Start of Block
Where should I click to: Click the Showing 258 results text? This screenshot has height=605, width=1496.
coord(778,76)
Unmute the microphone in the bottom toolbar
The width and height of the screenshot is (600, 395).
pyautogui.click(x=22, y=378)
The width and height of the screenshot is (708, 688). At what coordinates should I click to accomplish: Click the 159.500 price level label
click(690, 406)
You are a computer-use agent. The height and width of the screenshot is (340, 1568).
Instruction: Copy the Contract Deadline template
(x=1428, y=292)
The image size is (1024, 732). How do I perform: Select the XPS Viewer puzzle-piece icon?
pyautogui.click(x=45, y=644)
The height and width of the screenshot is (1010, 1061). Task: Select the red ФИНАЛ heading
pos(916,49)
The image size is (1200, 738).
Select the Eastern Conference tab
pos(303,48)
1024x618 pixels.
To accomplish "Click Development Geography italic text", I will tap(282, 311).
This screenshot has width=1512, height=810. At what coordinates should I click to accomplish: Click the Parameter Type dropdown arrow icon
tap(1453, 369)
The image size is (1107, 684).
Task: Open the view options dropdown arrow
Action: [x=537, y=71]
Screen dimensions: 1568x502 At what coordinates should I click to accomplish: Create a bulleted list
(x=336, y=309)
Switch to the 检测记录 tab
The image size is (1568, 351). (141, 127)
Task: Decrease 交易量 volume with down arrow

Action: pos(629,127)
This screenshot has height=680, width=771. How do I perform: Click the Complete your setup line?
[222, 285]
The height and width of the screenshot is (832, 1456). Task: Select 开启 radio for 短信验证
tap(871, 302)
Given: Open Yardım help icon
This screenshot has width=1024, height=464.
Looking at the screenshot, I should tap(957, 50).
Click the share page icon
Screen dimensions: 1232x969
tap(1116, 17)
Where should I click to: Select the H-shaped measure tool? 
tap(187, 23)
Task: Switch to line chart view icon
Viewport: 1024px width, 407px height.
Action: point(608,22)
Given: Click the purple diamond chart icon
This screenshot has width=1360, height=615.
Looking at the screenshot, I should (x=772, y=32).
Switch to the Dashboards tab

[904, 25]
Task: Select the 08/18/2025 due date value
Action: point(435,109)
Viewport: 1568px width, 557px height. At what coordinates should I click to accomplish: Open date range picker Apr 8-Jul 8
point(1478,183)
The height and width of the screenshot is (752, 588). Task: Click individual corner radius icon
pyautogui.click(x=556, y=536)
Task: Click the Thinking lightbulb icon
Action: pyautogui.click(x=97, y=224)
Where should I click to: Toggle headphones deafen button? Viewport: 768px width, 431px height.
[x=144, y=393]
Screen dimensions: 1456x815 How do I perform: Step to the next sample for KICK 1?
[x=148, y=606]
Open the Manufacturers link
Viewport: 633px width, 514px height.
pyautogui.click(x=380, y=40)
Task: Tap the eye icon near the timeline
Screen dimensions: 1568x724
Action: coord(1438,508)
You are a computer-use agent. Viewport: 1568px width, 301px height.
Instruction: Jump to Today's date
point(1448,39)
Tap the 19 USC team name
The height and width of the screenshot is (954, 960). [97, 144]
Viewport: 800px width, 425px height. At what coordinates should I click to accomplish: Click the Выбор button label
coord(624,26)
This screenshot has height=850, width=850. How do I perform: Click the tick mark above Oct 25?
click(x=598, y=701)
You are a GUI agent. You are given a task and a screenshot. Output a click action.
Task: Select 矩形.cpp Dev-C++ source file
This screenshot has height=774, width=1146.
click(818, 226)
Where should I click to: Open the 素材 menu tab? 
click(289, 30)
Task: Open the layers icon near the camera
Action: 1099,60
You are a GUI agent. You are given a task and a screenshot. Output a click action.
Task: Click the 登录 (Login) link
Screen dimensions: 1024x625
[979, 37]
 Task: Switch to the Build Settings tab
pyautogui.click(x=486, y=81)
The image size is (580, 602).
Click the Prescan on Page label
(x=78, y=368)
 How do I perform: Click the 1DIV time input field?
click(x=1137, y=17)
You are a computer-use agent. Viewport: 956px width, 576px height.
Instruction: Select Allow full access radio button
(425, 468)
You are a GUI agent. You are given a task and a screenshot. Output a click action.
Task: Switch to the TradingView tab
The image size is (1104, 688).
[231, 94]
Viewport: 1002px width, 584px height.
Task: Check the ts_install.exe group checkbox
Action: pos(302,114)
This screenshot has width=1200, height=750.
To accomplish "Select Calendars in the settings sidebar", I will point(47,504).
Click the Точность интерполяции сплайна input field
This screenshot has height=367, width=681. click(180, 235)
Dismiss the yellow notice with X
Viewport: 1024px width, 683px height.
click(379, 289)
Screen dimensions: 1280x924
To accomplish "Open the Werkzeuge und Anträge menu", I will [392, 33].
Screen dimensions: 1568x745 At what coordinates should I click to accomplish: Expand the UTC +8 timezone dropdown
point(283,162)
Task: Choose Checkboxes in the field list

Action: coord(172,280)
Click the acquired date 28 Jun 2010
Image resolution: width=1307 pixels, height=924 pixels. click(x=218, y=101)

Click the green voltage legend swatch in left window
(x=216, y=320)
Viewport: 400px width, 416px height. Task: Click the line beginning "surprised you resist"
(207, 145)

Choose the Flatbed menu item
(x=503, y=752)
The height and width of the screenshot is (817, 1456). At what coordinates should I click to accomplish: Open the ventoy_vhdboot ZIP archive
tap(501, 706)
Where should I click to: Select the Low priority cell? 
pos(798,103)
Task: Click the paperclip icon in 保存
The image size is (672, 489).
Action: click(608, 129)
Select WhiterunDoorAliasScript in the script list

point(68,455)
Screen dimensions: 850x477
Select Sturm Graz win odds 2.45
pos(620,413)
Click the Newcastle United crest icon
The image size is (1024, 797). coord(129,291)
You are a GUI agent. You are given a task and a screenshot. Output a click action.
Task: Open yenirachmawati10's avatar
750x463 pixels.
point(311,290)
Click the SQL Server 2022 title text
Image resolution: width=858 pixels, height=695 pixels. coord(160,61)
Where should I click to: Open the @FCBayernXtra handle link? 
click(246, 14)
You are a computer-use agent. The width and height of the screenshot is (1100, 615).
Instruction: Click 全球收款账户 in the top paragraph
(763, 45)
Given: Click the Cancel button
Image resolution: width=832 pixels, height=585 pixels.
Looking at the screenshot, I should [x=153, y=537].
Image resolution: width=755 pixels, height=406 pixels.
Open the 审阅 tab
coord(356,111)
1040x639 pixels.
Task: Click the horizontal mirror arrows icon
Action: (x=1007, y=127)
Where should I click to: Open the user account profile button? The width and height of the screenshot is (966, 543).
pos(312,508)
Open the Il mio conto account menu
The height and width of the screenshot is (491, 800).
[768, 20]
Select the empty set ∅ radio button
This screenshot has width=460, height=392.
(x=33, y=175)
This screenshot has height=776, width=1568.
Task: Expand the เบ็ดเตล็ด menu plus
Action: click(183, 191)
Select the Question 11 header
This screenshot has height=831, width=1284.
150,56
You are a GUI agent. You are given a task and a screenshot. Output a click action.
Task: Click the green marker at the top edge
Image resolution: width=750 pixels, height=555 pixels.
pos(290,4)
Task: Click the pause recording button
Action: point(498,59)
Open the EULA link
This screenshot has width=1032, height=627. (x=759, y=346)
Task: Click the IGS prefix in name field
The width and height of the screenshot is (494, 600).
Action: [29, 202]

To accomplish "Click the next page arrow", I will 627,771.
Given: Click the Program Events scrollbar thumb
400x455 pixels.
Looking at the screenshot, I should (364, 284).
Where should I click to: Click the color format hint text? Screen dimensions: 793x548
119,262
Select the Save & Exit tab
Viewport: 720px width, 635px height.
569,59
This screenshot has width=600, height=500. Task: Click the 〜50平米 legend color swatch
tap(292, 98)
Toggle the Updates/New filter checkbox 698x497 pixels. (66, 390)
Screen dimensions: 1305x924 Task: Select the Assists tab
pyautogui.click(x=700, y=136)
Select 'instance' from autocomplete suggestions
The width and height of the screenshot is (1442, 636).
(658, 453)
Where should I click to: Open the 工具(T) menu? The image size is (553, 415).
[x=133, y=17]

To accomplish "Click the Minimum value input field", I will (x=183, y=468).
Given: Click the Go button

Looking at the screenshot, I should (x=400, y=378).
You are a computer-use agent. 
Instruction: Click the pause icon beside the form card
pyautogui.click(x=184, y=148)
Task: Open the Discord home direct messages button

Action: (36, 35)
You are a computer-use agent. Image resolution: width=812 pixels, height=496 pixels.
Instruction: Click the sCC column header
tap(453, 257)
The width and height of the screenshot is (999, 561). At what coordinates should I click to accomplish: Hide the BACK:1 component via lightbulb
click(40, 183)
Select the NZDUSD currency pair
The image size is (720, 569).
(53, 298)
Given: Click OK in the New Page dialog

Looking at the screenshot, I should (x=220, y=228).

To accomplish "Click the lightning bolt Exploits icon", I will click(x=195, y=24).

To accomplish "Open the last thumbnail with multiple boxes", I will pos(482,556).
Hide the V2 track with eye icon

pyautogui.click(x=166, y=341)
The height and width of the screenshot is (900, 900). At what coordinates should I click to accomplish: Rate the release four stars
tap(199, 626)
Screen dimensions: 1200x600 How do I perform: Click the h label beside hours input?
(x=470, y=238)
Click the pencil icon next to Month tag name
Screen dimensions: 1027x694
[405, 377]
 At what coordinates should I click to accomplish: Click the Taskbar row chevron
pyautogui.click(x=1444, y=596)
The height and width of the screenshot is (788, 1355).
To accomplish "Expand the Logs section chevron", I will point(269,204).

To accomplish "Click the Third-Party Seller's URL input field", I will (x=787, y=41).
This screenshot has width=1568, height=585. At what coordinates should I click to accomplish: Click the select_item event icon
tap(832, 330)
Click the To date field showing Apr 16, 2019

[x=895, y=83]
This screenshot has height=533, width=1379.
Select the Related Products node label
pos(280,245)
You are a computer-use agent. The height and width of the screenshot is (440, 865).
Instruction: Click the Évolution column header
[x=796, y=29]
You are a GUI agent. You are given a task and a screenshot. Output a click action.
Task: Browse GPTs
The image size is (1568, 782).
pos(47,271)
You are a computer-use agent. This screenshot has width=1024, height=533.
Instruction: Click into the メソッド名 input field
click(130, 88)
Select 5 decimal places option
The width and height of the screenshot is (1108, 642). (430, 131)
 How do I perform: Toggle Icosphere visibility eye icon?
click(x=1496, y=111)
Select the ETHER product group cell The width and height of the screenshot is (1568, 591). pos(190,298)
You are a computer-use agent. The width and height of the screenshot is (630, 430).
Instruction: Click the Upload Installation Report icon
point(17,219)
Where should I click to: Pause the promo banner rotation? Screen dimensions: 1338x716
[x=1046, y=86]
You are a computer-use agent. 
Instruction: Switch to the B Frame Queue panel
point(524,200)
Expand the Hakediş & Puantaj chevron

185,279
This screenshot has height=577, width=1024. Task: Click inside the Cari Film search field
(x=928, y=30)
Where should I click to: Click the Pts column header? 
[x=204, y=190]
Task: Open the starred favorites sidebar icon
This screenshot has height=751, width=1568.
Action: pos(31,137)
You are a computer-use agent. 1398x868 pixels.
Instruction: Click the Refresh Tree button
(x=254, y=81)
End of Block
## The problem
Scan the lines above for the word "sidebar", then copy each line that has it.

## Solution to this problem
To accomplish "Select Calendars in the settings sidebar", I will point(47,504).
Task: Open the starred favorites sidebar icon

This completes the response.